I just read an article in the Washington Post stating that Microsoft aims to go carbon neutral in its direct operations, starting in fiscal 2013. As I read the details as reported, my reaction was what you see above: Wow.
Why wow? Well, they have reached the point where they have enough information on these operations to measure their carbon impact. Now, they propose to charge a fee to each business unit based on their lack of carbon neutrality. And that’s fundamentally different from what I’ve seen from any business before.
You see, this approach embeds drastic reductions in net carbon emissions in the company financials, and therefore in the company culture – and that is only one of two approaches that have proven to work in situations like this in the past (the other is “World War II in America”, where the whole population is mobilized to fight a global war on carbon emissions). No other company approach that I have seen delivers the potential message: you don’t do this right now, your business (in this case, business unit) goes under. And that message is precisely appropriate to the situation we find ourselves in.
At this point, some readers should be itching to point out that Microsoft is applying this method far too weakly and with far too narrow a scope. And that is true, too. It appears that the fee is not yet strong enough to clearly deliver the “out of business” message. Microsoft needs to apply this to indirect operations, else its units will simply offload the emissions to outsourcers. Microsoft needs to re-source its energy almost entirely to “clean” energy sources – and that doesn’t mean natural gas.

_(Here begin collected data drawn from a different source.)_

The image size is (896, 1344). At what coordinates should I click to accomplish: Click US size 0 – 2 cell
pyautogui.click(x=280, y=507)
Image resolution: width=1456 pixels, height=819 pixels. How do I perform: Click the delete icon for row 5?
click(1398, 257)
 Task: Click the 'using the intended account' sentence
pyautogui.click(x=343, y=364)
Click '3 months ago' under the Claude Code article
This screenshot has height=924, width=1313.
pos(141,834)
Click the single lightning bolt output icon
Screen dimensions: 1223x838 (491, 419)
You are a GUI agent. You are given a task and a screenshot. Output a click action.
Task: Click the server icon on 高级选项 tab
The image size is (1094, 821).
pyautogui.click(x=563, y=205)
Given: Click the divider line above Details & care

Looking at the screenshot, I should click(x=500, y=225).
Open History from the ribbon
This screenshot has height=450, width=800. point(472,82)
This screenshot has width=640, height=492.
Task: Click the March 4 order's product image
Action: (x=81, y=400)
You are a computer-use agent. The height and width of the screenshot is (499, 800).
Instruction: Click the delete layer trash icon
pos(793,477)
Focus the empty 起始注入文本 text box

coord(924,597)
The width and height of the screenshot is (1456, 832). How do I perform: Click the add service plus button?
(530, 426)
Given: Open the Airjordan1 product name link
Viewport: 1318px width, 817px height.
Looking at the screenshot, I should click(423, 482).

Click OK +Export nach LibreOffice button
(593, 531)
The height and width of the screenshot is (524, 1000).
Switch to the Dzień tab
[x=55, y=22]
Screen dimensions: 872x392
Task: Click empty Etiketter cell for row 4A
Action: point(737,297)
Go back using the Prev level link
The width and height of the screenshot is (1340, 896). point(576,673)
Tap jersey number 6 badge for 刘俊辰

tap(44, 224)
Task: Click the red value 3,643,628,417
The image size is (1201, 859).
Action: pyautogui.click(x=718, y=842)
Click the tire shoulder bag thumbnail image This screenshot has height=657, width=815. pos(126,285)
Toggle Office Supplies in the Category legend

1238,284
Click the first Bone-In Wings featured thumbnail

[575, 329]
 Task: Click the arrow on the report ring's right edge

Microsoft needs to reduce the net carbon emissions associated with use of its products (almost entirely on PCs) to 10% of their present level. And, last and least, Microsoft needs to reduce its employees’ carbon emissions from travel to and from work to 10% of their present level. Oh, yes; Microsoft needs to do all this (plus what it is doing) starting right now, and be finished within the next 10 years, and keep those net carbon emissions, from then on, level in absolute terms indefinitely into the future.
Yes, all this is true; and it’s also true of every other business I hear of. Even the most aggressive of countries (I think Germany and Norway might qualify) also suffer from these flaws. That is why I typically say, looking at our situation, that our present best-practices reactions to the climate-change crisis are pathetically, disastrously inadequate. But here, at last, on a very small scale, is a long-term company strategy that imho has any probability at all of being adequate in the short and long run.
Microsoft, wow. Take a bow, you deserve it. Now you need to do it a hundred times better. Starting right now.